The procedural knowledge Gorzelsky utilizes in her example is visualization during guided meditations. Nhat Hanh’s guided meditations
asks practitioners to undertake step-by-step visualizations designed to generate calm and relaxation, and then encourages practitioners to focus on this state as the foundation of peace and joy in the present moment. The second emphasizes focusing mindful attention on negative emotions and mental states to generate insights that help transform these states into more positive ones. (407)These two steps are procedures that, when combined with the third step, which introduces the conceptual knowledge Nhat Hanh’s teachings impart, build the necessary framework to allow the practitioner to effect personal change. Procedural knowledge, then, is the how needed to apply the what.
Conceptual knowledge (the what) is reflected in the third step in which the practitioner applies the concepts of emptiness, the belief that no one has an inherent nature separate of external influences such as politics, culture, ecology, family and so on, and interdependence, in which there is a relationship between those external causes. When the practitioner applies the conceptual and procedural knowledges in the fourth step, they experience a connection between themselves that which they meditated upon.
The resulting experiential knowledge drives a sense of compassion and a desire to take action. By maintaining sustain, mindful practice of these steps, the ultimate result is not a one-time experience but instead redirects the practitioner’s core understanding. To be most effective, the practice must address intense emotions, emphasize high stakes and offer successful examples of change. This new personal understanding causes systemic shifts because the newly-enlightened practitioners will feel an intense need to address and reconcile social injustices.

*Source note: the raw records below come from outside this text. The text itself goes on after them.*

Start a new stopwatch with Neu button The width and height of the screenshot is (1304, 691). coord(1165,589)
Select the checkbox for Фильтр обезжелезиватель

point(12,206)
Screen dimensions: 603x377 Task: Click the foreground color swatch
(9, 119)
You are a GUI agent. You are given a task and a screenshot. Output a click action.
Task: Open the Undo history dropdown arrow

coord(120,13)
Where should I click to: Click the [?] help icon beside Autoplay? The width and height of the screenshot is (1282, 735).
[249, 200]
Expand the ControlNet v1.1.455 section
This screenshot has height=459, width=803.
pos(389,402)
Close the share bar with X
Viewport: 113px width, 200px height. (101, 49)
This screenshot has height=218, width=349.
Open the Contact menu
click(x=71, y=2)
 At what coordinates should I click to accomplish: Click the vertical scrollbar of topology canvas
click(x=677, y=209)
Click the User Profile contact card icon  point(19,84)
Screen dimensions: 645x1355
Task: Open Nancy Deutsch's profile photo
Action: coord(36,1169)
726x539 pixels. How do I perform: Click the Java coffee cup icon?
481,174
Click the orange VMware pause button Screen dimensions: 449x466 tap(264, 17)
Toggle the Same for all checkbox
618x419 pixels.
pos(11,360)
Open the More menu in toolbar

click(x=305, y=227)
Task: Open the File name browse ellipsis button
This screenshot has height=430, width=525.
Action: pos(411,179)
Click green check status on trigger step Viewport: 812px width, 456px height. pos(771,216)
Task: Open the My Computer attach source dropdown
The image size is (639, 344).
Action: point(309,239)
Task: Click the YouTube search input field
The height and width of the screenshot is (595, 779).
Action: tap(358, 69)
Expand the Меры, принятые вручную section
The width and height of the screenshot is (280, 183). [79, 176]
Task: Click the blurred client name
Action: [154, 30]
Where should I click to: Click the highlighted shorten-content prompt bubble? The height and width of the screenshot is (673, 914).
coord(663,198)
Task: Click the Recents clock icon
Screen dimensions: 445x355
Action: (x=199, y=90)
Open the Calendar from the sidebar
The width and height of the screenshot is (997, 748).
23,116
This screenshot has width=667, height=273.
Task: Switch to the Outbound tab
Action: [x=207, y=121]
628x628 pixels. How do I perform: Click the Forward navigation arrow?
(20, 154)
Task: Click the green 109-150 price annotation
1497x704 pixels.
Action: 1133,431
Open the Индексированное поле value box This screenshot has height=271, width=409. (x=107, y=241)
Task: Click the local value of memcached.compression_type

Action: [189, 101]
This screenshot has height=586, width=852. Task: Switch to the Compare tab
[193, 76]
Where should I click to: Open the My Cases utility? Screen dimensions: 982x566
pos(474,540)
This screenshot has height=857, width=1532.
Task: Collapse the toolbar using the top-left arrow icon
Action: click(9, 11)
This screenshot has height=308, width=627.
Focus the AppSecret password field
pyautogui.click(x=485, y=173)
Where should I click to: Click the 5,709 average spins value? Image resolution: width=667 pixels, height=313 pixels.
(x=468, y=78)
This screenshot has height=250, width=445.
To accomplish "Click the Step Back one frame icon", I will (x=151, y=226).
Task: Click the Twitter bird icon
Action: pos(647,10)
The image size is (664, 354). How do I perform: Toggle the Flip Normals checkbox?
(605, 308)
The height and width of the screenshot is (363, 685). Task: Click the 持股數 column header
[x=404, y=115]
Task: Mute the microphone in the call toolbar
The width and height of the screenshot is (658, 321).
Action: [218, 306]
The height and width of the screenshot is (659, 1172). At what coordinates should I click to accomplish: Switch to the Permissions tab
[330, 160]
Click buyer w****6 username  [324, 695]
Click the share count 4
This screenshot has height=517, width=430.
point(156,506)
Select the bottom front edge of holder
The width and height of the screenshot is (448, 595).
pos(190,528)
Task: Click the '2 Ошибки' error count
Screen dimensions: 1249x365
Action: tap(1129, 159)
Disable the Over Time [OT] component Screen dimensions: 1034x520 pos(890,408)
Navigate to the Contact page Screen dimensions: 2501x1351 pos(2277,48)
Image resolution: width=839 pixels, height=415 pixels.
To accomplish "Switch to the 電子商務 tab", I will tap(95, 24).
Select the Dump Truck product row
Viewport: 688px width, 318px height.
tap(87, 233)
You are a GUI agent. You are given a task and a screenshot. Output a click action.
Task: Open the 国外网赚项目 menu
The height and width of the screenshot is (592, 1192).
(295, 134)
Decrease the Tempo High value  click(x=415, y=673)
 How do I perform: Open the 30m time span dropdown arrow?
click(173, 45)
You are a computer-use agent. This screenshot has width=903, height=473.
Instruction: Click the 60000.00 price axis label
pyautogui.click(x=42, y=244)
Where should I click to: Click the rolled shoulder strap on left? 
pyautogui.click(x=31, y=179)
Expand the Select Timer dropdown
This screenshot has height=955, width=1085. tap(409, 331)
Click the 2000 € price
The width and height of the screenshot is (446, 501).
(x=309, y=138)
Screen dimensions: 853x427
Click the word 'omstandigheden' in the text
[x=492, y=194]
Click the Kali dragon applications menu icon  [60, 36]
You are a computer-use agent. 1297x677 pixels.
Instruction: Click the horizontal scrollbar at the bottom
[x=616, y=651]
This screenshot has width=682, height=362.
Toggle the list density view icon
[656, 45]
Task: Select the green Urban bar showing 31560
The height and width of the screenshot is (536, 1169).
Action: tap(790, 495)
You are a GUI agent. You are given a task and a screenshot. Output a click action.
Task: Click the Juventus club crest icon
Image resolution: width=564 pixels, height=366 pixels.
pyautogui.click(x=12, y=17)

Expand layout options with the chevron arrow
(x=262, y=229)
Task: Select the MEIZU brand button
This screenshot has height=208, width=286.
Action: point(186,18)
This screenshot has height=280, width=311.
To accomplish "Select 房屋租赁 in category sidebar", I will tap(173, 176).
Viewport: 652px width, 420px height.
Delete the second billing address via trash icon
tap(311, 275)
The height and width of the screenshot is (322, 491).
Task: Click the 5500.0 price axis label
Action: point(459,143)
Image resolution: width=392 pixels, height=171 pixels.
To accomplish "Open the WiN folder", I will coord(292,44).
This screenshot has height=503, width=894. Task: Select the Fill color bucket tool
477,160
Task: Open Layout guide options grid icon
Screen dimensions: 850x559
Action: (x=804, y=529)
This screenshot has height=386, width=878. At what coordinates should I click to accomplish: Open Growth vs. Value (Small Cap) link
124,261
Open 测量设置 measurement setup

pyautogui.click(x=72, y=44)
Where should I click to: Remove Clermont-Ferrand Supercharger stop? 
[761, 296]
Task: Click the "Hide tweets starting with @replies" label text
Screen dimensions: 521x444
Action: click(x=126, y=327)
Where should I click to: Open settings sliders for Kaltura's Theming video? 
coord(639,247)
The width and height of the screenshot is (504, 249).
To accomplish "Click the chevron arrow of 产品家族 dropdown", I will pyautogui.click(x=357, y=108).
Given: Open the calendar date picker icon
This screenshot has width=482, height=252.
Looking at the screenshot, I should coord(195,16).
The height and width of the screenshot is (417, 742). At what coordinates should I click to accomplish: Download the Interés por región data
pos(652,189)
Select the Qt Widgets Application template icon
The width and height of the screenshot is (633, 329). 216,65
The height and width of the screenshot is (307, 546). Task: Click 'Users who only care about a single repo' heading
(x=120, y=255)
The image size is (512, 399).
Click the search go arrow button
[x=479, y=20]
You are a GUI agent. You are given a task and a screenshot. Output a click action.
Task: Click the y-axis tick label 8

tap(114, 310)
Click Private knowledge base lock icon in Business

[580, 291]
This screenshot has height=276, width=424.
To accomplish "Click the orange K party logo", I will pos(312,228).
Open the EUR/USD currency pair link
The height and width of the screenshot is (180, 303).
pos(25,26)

In terms of literacy practices, the procedural knowledge students need to learn would be the writing process. The conceptual knowledge, then, would consist of core curriculum topics that allow students to explore subjects that are meaningful to them. When student combine their practice of composition skills with meaningful topics, their writings result in an acquisition of experiential knowledge. They can then take that knowledge and apply it to their personal influences on the world around them.